* REQUIREMENT
Repeat word for word the lines below, starting at the line that contains "You are a computer-use agent. This" and ending at the line that contains "This screenshot has height=447, width=1249.", including both of those lines.

* ENTRIES PROVIDED
◇ ◇ ◇ ◇

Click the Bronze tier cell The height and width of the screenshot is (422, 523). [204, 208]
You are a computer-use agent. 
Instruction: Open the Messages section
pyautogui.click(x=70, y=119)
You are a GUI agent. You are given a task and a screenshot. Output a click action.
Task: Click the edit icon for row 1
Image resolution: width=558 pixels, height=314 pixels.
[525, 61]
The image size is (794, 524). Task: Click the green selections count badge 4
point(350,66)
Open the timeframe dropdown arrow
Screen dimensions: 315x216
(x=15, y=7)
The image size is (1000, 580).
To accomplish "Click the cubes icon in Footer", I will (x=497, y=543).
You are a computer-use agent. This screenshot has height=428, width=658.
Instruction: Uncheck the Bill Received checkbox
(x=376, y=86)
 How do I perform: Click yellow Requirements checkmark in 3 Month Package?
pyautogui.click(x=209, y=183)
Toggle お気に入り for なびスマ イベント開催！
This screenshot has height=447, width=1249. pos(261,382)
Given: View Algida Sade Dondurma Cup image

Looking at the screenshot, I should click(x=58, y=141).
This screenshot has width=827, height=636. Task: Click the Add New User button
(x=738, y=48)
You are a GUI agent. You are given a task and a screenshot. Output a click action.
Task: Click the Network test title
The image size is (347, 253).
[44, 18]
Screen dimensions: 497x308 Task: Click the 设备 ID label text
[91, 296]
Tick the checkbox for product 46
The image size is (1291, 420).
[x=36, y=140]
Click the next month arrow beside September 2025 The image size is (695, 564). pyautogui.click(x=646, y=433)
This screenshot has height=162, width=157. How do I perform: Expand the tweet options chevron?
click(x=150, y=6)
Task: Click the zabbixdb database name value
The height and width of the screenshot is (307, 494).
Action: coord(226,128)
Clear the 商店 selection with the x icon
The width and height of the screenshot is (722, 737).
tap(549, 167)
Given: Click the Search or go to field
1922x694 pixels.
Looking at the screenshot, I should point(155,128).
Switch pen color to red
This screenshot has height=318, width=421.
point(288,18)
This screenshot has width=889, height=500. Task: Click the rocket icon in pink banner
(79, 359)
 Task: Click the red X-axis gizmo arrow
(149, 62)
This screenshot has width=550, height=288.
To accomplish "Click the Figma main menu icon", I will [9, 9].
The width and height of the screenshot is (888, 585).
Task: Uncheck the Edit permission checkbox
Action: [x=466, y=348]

◇ ◇ ◇ ◇

* RESPONSE FOR THIS EXERCISE
You are a computer-use agent. This screenshot has height=428, width=658.
Instruction: Uncheck the Bill Received checkbox
(x=376, y=86)
 How do I perform: Click yellow Requirements checkmark in 3 Month Package?
pyautogui.click(x=209, y=183)
Toggle お気に入り for なびスマ イベント開催！
This screenshot has height=447, width=1249. pos(261,382)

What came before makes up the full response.